**Work request**
In the entries below, the word "agent" appears on some lines. Copy each of those lines.
** Opening Source material block **
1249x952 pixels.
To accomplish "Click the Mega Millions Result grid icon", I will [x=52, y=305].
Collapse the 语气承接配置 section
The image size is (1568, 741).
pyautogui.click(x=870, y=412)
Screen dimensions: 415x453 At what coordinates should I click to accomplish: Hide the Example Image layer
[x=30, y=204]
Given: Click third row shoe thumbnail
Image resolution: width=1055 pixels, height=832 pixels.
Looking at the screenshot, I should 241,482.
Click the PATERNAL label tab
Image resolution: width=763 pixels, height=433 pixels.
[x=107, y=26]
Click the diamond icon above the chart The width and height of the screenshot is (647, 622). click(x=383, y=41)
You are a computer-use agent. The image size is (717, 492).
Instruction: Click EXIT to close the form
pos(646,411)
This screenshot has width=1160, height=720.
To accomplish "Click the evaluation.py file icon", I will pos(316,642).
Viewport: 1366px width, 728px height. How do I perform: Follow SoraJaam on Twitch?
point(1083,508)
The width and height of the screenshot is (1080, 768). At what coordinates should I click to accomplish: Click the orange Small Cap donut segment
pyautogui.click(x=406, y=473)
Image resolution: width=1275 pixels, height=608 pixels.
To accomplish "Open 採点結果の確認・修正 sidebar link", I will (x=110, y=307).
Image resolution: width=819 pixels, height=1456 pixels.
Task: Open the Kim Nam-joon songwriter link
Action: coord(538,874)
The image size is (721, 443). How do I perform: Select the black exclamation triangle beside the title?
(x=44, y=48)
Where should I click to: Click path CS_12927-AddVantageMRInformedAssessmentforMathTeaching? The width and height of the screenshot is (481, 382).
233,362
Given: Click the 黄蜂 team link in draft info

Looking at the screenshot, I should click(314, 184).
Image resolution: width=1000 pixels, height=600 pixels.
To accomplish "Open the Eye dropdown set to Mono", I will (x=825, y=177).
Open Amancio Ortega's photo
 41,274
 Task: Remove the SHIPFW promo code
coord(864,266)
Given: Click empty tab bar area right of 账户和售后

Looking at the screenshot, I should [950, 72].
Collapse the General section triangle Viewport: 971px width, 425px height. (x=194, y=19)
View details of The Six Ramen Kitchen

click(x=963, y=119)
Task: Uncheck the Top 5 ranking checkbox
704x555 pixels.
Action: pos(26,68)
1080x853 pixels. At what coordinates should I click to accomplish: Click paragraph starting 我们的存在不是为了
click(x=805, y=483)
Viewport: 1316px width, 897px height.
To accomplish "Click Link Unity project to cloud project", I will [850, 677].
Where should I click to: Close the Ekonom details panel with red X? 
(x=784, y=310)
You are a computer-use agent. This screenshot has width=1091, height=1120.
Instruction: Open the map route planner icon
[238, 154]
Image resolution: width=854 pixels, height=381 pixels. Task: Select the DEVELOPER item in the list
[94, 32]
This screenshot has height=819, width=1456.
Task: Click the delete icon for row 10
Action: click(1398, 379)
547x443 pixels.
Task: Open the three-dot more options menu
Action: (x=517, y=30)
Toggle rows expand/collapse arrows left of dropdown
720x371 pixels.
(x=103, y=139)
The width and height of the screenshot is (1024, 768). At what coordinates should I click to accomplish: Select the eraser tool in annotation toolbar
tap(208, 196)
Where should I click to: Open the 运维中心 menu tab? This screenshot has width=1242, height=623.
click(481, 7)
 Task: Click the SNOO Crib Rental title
** Closing Source material block **
**Finished exercise**
You are a computer-use agent. The image size is (717, 492).
You are a computer-use agent. This screenshot has width=1091, height=1120.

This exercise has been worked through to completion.